Correlation of endothelial nitric oxide synthase and vascular endothelial growth factor expression with malignancy in patients with astrocytic tumors

Abstract

Purpose: Many characteristics of malignant brain tumors (increased vascular permeability, vasodilatation, neovascularisation and free radical injury to the tumor and adjacent normal tissues) are believed to be mediated by nitric oxide (NO) synthetized by endothelial NO synthase (eNOS). Overexpression of vascular endothelial growth factor (VEGF) is associated with several central nervous system (CNS) diseases and tumors. Our aim was to study immunohistochemically the coexpression of eNOS and VEGF in astrocytic tumors and to analyse their possible correlation with tumor grade, angiogenesis and proliferation index.

Materials and methods: Sections from 120 randomly selected patients with supratentorial astrocytic tumors [38 glioblastomas (GB), 22 anaplastic astrocytomas (AA) and 20 low-grade astrocytomas (LA)], also including oligodendrogliomas (n=20) and mixed oligoastrocytomas (n=20), were immunostained with monoclonal antibodies for eNOS and VEGF using the avidin-biotin method. The proliferative potential was assessed as the MIB-1 staining index for tumor cells.

Results: There was positive correlation between eNOS and VEGF expressions and histological grade (p<0.05) in terms of intensity and extent of immunoreactivity distribution. Oligodendrogliomas showed significantly less VEGF and eNOS immunoreactivity compared to pure astrocytomas (p<0.05).

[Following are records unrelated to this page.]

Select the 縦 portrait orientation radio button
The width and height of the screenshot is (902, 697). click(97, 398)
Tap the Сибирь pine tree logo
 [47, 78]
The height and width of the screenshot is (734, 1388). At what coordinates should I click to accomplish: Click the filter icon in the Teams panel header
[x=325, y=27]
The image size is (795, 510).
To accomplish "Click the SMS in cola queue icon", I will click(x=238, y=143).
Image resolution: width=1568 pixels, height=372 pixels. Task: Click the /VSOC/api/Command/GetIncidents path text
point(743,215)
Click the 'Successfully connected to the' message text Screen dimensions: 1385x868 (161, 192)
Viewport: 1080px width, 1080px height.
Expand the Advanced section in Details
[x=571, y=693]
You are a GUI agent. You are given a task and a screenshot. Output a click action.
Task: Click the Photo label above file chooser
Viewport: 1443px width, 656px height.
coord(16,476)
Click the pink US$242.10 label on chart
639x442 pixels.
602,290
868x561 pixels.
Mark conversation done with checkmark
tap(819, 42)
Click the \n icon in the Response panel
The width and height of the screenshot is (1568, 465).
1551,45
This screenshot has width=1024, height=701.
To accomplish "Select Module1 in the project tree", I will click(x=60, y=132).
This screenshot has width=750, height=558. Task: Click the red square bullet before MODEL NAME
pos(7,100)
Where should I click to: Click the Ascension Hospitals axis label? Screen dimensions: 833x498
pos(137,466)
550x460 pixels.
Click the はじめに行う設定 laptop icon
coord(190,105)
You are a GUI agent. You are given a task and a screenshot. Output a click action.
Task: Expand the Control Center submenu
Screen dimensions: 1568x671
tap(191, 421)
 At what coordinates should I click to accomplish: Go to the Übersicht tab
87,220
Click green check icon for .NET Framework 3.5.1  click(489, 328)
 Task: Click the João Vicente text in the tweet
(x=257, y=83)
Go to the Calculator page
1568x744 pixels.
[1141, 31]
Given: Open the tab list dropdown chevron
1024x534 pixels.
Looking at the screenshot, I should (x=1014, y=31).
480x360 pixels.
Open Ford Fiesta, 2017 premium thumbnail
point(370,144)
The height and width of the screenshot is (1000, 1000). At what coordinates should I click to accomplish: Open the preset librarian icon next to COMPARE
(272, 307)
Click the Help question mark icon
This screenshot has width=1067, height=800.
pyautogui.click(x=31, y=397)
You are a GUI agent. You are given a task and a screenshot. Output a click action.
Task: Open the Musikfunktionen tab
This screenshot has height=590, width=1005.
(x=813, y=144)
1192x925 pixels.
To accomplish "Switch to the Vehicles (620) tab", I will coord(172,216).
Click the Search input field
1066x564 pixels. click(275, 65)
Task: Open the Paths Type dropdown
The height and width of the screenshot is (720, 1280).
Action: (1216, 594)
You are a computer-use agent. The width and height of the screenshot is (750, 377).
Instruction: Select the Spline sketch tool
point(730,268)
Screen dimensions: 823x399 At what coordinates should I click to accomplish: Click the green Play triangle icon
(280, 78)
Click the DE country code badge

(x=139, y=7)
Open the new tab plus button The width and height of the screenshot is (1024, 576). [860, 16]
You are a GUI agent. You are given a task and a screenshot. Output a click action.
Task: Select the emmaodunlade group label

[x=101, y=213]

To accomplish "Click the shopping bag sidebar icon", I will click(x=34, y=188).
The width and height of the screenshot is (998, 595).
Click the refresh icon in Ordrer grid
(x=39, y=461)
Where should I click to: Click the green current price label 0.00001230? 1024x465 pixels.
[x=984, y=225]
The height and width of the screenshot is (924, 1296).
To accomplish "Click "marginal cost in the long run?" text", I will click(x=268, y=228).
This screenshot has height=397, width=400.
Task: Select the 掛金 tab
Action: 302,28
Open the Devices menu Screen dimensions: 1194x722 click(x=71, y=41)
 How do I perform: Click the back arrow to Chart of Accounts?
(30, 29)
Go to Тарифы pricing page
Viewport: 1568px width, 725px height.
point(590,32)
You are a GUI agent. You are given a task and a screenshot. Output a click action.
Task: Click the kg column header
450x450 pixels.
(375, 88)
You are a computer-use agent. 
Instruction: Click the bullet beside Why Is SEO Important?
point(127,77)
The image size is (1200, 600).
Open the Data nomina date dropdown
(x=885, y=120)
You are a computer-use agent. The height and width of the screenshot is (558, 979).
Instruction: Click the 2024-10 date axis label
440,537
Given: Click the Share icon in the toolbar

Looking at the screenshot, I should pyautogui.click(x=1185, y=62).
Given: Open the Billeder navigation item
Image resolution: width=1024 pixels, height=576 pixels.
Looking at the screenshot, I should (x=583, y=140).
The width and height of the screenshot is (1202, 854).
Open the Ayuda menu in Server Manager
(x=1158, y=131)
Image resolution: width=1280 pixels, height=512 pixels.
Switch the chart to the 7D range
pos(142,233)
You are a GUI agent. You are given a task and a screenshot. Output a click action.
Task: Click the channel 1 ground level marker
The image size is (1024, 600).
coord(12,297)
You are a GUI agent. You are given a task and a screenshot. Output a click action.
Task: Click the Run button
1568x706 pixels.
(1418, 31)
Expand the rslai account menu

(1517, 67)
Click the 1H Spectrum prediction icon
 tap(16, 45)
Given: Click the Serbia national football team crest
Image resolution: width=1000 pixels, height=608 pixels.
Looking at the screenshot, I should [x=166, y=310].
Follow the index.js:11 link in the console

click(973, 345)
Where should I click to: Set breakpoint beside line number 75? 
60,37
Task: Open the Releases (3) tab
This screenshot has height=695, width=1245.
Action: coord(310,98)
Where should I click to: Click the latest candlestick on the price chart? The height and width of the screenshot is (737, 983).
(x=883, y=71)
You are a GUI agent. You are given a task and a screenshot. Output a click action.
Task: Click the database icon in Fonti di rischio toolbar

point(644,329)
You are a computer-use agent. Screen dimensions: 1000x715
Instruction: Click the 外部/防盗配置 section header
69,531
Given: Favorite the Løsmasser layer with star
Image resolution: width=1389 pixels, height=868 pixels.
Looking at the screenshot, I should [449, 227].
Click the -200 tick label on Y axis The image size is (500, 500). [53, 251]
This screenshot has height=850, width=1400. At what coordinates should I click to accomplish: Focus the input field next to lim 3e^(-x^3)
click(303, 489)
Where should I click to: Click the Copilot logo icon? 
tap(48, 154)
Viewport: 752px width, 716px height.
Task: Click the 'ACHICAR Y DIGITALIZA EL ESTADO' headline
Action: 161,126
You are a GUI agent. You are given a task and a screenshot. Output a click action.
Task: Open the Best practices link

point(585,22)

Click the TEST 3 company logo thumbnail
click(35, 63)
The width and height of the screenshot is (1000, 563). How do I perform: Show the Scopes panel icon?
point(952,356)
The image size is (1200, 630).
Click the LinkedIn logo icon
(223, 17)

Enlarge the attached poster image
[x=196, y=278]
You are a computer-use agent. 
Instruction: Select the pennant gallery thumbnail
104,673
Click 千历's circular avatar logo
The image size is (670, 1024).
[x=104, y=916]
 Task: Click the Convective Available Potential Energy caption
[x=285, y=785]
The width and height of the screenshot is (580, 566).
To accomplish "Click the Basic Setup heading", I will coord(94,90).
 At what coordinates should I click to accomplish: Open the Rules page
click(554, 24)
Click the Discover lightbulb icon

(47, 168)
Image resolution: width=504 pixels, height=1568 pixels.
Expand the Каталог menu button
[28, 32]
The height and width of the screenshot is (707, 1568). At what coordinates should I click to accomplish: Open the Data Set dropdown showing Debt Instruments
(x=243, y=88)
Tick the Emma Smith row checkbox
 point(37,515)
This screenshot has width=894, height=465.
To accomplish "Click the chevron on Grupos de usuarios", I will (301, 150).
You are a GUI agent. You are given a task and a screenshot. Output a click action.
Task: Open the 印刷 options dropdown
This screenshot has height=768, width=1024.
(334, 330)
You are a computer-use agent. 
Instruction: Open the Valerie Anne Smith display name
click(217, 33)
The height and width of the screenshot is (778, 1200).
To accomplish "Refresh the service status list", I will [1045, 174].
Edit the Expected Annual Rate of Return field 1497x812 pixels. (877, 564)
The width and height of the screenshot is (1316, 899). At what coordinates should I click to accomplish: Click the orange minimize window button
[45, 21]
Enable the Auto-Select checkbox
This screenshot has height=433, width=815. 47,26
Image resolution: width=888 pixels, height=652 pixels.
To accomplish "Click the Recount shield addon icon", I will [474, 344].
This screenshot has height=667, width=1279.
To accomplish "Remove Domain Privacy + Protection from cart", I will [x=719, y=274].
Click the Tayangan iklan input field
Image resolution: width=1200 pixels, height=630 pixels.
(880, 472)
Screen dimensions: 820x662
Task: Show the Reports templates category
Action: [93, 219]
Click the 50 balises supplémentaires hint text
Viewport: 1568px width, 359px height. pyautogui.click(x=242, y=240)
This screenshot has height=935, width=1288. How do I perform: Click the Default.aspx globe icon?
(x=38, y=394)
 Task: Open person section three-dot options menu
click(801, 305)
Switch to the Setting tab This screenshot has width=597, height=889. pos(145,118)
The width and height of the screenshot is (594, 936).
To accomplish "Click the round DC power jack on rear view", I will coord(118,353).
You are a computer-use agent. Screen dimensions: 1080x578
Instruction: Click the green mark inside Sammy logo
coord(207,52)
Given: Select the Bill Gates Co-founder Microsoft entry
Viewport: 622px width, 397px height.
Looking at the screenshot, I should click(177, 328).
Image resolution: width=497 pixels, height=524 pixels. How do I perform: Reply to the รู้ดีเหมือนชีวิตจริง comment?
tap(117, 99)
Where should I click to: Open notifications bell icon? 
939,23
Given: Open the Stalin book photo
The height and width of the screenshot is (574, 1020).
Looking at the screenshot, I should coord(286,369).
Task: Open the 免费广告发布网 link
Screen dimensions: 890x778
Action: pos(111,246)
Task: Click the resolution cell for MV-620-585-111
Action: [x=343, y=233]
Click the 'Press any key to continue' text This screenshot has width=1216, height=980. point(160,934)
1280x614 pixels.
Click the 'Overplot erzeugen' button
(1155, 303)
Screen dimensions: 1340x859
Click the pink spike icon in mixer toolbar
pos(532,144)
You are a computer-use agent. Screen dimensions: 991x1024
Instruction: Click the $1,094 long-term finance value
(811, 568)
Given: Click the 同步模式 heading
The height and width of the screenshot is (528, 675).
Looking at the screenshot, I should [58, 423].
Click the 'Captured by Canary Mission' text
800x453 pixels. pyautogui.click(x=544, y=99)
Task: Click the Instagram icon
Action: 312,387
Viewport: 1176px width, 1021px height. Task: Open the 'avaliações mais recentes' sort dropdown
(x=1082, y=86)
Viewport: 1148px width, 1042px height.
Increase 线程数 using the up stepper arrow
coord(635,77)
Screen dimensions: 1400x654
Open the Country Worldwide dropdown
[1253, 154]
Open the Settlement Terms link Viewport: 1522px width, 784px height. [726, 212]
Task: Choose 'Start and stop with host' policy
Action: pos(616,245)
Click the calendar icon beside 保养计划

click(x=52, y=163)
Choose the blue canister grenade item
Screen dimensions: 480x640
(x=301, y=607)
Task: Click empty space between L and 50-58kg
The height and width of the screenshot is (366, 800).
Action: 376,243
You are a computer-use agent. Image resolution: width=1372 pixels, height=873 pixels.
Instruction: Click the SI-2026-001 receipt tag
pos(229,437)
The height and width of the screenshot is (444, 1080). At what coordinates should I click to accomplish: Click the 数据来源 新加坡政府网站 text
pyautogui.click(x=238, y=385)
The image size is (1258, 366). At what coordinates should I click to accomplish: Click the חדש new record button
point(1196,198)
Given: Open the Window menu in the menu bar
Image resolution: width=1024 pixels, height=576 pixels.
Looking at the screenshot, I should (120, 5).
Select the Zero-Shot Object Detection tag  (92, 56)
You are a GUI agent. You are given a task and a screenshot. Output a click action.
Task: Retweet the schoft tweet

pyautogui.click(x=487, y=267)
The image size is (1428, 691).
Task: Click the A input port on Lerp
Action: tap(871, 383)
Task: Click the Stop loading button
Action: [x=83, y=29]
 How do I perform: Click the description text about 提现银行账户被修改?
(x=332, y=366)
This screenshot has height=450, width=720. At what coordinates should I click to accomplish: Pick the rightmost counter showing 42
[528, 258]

Conclusion: Overexpressions of eNOS and VEGF in astrocytic tumors were significantly correlated with histological grade, proliferative potential and malignant transformation. The expression of VEGF in a necrotic and ischemic tumor such as GB is more intense and diffuse than low-grade astrocytomas. These findings suggest that eNOS overexpression in tumor vasculature would be precipitated by transformation into an angiogenic phenotype in the process of neovascularisation in astrocytic tumors.